On 3/4/2021 1:41 AM, Irit Katriel wrote:


On Thu, Mar 4, 2021 at 1:38 AM Glenn Linderman <v+python@g.nevcal.com> wrote:
On 3/3/2021 2:49 PM, Irit Katriel via Python-Dev wrote:
That's an interesting idea. 

Do you mean that one exception gets handled and the rest of the group is reraised? Or discarded?

The value of sys.exc_info() (and the e in "except T as e:") needs to be a single naked exception. So if there is more than one match in the group we would need to pick one (let's say the first in DFS order).

If we do this, then we have this situation. Before ExceptionGroups, you got to choose which of the exceptions you have is the most important, and you raised only that one. Now you raise a bunch of them and the order of the except clauses in caller's code determines which one of them counts and which ones are discarded. What do you make of that?

You _could_ implement it as you said, but remember, you that with this idea, you are changing how except clauses work—so instead of making the order of the except clauses determine which one counts most, you could instead do something else.

One alternative idea would be to take the "first in DFS order" and see if it matches any of the except clauses, and if so, process that one.  If not, then pick the next, and see if it matches, until one is found that matches, and can be processed.


Or we could make it explicit: 

add an optional arg to ExceptionGroup like
ExceptionGroup("eg", list_of_exceptions, singleton=None) 

In the example of atexit, where currently it raises only the last exception from your callbacks, it will instead raise

ExceptionGroup("atexit errors", all_exceptions, singleton=last_exception)

Then except* works as before, ignoring the singleton.  But except matches the singleton.

And there's no magic where you can be surprised about which exception except chose to look at.

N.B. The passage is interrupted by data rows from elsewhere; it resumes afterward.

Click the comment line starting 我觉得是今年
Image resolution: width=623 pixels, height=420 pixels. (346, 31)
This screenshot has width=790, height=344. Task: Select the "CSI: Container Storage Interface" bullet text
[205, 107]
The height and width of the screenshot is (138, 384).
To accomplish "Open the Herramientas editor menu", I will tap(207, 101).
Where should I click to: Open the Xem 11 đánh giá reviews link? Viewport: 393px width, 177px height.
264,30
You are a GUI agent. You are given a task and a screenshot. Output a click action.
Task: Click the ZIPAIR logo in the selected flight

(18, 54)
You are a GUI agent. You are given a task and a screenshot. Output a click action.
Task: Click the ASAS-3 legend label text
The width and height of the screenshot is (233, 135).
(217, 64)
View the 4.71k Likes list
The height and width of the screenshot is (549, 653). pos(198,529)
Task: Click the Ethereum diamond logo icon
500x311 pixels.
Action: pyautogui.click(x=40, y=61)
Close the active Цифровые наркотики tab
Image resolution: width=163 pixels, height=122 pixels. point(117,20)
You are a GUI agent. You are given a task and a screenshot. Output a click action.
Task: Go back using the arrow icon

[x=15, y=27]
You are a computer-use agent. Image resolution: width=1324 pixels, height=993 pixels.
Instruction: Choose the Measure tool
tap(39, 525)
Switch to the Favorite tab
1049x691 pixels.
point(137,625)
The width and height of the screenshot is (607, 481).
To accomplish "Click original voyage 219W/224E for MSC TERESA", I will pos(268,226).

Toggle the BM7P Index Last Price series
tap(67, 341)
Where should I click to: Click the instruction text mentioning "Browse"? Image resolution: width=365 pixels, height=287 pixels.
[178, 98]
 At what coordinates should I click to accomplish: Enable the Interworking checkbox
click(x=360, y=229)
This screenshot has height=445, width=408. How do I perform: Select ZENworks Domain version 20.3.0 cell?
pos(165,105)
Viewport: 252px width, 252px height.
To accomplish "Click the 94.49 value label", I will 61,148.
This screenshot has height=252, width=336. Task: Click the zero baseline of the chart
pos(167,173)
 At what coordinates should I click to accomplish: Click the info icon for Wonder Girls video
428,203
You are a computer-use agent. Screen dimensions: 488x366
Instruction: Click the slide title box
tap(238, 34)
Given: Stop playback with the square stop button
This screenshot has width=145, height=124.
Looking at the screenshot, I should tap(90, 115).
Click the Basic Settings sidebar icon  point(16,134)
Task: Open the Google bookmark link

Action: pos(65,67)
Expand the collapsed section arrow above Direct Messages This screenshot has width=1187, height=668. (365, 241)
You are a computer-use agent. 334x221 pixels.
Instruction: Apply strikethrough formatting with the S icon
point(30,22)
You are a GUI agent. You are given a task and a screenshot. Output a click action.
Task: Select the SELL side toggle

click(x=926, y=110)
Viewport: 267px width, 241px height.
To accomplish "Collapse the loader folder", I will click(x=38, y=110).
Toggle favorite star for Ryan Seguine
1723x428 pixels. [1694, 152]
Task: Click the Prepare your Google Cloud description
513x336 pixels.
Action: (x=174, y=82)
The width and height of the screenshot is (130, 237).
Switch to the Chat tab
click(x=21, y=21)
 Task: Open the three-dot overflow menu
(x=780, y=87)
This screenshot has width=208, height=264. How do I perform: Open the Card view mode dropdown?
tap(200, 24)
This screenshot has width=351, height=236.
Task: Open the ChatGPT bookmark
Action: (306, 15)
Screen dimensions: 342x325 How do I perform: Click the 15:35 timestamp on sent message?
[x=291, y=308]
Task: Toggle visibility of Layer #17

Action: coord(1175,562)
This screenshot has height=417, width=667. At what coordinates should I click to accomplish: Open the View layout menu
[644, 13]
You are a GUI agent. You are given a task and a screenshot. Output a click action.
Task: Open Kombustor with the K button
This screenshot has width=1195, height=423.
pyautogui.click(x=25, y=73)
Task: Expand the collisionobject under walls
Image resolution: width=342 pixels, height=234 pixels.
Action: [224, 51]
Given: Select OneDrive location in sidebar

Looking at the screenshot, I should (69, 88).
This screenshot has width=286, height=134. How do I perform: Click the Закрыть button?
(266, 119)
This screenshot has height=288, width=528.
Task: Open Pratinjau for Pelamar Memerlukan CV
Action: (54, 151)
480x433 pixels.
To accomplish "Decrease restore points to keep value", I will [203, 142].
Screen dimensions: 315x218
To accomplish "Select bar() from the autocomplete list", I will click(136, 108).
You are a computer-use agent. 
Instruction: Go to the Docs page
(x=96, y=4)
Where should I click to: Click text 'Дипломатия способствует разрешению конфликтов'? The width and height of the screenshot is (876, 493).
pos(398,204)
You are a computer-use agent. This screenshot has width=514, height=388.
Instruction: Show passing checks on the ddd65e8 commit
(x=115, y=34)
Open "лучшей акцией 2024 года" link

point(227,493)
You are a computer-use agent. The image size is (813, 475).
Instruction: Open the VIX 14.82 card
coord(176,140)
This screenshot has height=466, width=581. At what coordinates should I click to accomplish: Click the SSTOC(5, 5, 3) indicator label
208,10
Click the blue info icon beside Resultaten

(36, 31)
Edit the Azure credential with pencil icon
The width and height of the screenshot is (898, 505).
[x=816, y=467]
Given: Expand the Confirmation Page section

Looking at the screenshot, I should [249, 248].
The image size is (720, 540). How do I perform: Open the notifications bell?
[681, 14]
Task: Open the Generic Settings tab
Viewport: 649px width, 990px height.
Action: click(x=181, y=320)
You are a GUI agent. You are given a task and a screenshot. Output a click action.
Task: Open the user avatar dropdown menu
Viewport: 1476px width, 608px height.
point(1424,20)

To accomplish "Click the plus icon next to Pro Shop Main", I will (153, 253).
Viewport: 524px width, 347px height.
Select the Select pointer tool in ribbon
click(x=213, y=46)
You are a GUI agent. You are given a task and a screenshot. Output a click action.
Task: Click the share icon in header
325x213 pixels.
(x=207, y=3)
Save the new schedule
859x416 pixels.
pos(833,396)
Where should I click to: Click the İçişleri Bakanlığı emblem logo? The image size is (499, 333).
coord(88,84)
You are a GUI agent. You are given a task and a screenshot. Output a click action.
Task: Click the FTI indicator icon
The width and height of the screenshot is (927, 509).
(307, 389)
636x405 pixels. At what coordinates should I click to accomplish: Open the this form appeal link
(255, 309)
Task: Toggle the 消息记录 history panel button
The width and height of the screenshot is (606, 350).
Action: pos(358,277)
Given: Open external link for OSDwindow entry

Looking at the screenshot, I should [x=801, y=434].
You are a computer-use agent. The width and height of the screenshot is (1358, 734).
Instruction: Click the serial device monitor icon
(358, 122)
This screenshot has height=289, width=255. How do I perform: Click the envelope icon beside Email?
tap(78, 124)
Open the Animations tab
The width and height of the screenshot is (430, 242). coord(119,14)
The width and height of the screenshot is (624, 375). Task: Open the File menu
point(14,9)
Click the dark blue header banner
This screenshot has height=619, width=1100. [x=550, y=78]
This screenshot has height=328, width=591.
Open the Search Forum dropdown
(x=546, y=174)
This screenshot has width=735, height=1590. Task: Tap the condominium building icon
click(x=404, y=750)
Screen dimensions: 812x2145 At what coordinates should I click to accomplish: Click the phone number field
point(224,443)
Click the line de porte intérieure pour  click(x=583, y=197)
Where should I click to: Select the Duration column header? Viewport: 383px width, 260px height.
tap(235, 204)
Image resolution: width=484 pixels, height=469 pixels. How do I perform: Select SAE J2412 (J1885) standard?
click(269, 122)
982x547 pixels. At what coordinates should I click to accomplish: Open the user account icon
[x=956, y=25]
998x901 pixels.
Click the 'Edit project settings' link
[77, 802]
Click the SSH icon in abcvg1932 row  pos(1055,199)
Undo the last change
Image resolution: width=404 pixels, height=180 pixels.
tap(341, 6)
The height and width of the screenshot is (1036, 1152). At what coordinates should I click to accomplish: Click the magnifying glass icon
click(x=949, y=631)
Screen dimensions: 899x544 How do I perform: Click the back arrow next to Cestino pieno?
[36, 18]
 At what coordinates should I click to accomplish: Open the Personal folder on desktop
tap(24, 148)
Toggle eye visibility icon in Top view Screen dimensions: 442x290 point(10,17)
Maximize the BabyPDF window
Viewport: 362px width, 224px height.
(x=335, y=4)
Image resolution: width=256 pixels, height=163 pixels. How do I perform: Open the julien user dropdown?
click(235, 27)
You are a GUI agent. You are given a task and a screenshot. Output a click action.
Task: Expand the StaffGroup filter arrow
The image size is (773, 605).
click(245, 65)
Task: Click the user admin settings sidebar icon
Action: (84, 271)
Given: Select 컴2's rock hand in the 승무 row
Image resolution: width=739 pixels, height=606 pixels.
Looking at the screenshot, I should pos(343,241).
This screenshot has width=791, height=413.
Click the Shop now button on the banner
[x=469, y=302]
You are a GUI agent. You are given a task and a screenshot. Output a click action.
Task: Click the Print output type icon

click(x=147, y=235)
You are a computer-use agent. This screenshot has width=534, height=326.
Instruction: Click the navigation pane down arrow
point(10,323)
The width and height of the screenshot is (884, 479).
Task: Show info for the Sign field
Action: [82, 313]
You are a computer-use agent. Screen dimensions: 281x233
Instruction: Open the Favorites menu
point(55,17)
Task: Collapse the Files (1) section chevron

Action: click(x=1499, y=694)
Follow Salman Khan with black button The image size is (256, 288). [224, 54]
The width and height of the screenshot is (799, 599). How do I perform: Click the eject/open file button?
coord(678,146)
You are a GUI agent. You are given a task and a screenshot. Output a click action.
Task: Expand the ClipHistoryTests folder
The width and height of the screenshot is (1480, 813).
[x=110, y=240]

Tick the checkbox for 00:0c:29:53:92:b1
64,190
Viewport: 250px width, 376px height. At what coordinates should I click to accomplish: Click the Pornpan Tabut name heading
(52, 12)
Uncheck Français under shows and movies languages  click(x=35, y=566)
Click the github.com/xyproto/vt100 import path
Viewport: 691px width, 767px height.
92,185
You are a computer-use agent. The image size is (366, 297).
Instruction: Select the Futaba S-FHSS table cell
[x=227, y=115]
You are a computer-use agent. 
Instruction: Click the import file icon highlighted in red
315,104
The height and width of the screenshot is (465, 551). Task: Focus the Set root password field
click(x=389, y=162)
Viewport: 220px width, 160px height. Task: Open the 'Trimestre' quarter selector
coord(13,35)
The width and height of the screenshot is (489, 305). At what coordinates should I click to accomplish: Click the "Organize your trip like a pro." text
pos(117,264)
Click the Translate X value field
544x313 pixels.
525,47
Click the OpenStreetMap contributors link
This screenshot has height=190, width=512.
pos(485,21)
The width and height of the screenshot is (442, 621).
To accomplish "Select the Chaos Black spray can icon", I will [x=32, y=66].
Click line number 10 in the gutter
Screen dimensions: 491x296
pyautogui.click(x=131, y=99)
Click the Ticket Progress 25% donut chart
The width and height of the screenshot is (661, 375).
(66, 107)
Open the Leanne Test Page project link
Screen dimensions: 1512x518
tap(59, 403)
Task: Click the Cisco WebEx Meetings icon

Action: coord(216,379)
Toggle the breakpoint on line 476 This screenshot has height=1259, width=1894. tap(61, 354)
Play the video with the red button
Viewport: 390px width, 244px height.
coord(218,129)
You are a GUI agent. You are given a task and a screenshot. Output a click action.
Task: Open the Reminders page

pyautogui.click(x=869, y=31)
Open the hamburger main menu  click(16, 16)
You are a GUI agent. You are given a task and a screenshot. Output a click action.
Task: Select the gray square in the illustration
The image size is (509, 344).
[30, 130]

I like explicit, and avoiding magic.

And this gives a compatibility story for outer loops that except: Exception, and even for others cases that are not recoded for ExceptionGroup handling.

And I guess what you are citing is a precedent from atexit, for raising the last one.

And I guess in cases other than atexit, when raising an ExceptionGroup, the coder of the new feature would still get more of a choice about which Exception is more important, rather than the coder of the except clauses.  One could quibble that if ValueError and IndexError were both part of the ExceptionGroup, that if the except clauses expected either might happen, and listed them in ValueError and IndexError order, that the intention might have been that ValueError was more interesting to the except clause coder, whereas if the group is raised with the IndexError as the singleton, that the group coder has the opposite intention. I think it is more likely that the except clause coder simply knew they were mutually exclusive and that the order of the clauses didn't matter.

Thinking about the above a bit, the only existing except clause sequence that would matter would be if both a base exception class and a derived class were both listed in the except clauses.  The derived exception class should be listed before the base exception class or it wouldn't get processed. So it is not clear that the order of the except clauses really indicates any priority of interest on the part of the except clause coder?